Identifying Covered Employers

The EITC notification requirement applies to any employer who must furnish a Form W-2, Wage and Tax Statement, to employees. This obligation is highly specific, applying only to employees whose wages had no federal income tax withheld during the calendar year. A key exception exists for employees who claimed complete exemption from income tax withholding by filing a Form W-4 with the employer. Therefore, the employer’s duty focuses on employees who did not have tax withheld for reasons other than claiming that specific exemption.

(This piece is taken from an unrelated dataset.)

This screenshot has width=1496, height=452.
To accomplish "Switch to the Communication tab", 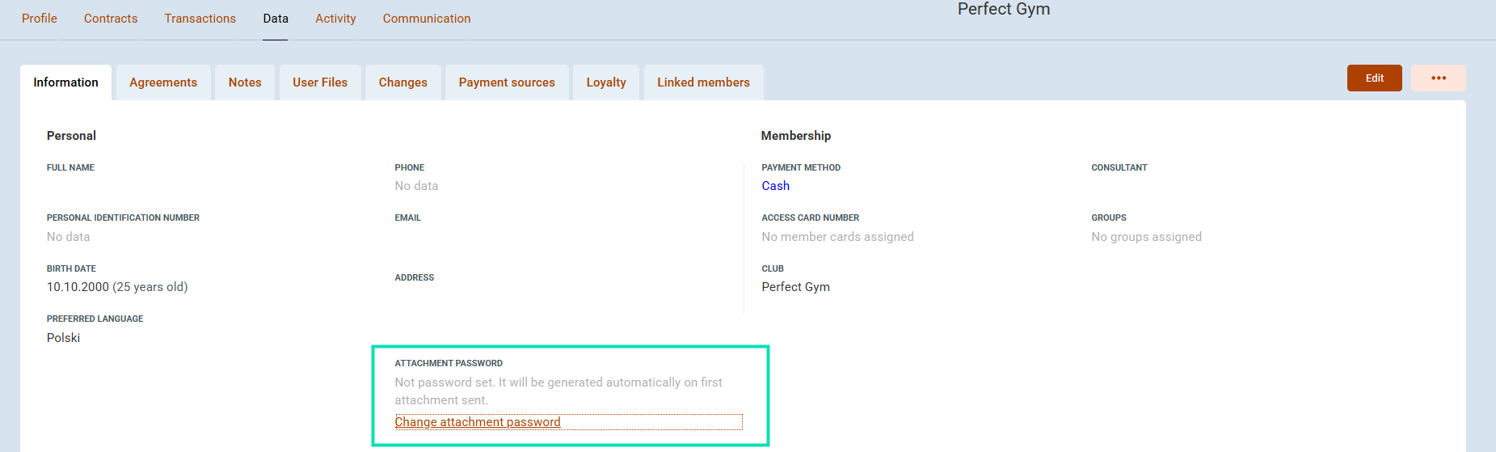I will [426, 19].
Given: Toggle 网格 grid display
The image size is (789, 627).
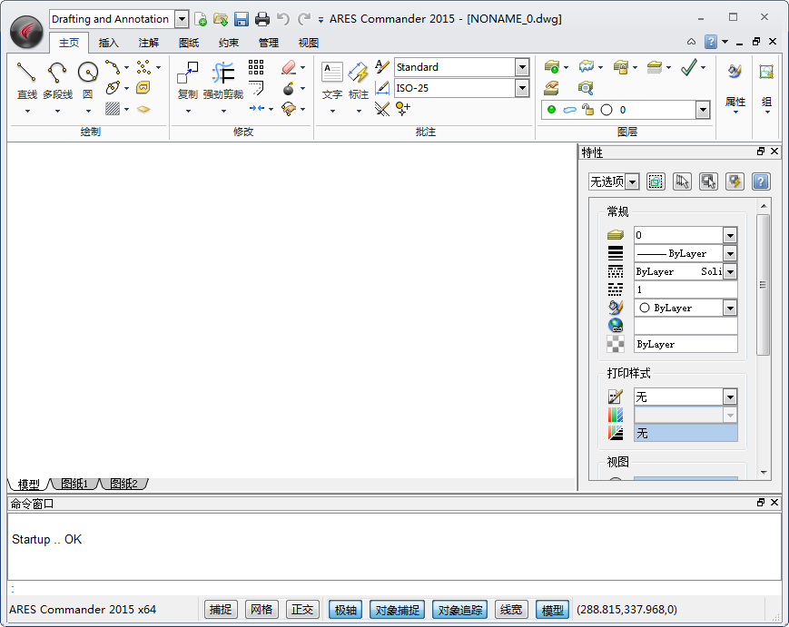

Methods of Providing EITC Information to Employees

Employers have several acceptable methods to satisfy the federal notification requirement under Internal Revenue Code Section 6051. The most common method is including the required EITC information directly on the back of Copy B of the employee’s Form W-2. If the W-2 is not used, the employer must provide the information via a separate written statement. This statement can be the official IRS Notice 797, “Possible Federal Tax Refund Due to the Earned Income Credit (EIC),” or a written substitute containing the exact required wording.

The employer must deliver this notification as a direct, written statement to the qualifying employee. Providing the notice by merely posting it on a bulletin board does not meet the legal requirement for direct delivery. The written notice must be handed directly to the employee or sent by first-class mail to the employee’s last known address.

Required Timing for Employee Notification

The timing for providing the EITC notice is tied to the distribution of the annual wage statement. The notice must be furnished to the qualifying employee either simultaneously with Form W-2 or a substitute Form W-2. If provided separately, the delivery must occur within a specific window: one week before, one week after, or at the same time the W-2 is furnished. In all cases, the notice must be delivered no later than the W-2 deadline, which is typically January 31st of the succeeding calendar year.

Consequences for Non-Compliance

Failure to furnish the required EITC notice to a qualifying employee on time or with correct information results in an assessable penalty. This failure to provide a correct payee statement is governed by Internal Revenue Code Section 6722. The general penalty for each failure to furnish the statement is $250, assessed on a per-employee basis. The total penalty amount for these failures is subject to an annual maximum, which can reach $3,000,000, depending on the size of the business.